[Items listed in a dataset]
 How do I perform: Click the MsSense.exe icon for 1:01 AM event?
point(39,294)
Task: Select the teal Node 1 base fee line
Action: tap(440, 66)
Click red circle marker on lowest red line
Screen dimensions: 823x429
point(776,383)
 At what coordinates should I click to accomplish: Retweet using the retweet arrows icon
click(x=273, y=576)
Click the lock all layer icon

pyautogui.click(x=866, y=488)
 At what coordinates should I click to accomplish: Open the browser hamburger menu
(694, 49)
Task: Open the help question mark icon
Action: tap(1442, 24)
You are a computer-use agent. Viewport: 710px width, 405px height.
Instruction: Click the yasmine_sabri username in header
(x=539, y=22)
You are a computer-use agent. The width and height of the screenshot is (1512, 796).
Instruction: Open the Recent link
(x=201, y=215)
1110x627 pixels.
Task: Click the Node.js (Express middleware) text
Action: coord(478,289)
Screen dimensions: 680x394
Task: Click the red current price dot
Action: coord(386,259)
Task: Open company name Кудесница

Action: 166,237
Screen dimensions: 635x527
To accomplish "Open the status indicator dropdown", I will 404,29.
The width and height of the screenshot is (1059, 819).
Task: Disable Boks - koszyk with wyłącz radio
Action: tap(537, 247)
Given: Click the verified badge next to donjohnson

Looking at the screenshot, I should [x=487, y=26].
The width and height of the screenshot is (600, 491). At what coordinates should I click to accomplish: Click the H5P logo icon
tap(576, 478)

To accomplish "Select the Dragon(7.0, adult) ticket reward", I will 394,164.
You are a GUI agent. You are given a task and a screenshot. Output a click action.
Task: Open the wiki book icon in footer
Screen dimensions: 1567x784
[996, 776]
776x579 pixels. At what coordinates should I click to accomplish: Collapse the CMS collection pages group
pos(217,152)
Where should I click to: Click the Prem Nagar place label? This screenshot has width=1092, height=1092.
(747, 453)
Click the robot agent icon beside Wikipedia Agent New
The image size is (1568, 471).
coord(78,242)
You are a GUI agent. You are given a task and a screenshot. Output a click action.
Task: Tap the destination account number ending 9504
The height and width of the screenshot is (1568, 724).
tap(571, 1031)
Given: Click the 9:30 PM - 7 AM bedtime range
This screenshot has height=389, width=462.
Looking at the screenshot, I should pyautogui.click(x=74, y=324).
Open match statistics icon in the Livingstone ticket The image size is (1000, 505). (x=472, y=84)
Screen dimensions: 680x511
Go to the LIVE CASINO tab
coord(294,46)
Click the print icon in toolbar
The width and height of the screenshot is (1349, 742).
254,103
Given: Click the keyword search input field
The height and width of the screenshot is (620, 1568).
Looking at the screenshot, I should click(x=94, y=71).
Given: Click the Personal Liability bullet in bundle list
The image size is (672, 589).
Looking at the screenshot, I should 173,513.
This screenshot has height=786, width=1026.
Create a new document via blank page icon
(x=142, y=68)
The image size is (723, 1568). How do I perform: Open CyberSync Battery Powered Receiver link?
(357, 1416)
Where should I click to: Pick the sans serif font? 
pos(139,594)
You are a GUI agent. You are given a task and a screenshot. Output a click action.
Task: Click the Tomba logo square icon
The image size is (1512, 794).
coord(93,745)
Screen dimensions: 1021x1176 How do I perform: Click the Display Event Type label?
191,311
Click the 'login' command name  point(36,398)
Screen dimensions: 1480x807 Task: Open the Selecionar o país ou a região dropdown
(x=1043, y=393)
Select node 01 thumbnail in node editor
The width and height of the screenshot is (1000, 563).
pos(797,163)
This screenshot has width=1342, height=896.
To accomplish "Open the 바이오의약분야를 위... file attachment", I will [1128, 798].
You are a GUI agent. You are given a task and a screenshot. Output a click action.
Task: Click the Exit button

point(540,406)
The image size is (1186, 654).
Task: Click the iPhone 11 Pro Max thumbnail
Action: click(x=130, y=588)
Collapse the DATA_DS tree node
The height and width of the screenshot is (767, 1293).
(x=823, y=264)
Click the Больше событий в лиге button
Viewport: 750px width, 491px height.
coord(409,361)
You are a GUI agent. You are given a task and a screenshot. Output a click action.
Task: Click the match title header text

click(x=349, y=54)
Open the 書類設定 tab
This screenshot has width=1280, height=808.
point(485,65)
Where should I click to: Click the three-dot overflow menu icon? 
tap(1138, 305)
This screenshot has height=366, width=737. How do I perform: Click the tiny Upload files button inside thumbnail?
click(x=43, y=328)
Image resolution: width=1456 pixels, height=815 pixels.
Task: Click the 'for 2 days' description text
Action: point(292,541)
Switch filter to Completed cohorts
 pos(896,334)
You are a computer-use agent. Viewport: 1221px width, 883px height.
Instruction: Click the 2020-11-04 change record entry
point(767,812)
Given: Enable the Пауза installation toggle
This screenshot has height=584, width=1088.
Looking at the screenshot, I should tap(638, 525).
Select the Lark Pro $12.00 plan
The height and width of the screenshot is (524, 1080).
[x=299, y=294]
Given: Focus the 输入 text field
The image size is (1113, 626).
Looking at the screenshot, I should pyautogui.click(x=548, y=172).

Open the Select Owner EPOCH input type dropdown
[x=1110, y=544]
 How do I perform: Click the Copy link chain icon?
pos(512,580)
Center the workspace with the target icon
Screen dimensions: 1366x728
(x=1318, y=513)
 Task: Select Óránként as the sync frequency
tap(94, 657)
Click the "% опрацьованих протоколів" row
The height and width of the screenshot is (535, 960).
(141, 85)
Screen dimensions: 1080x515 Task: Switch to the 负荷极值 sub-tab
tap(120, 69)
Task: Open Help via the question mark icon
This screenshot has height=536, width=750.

• [Exercise brief] From the records above, pull out every line containing the word "field".

• [Response for this exercise]
Given: Click the keyword search input field
Given: Focus the 输入 text field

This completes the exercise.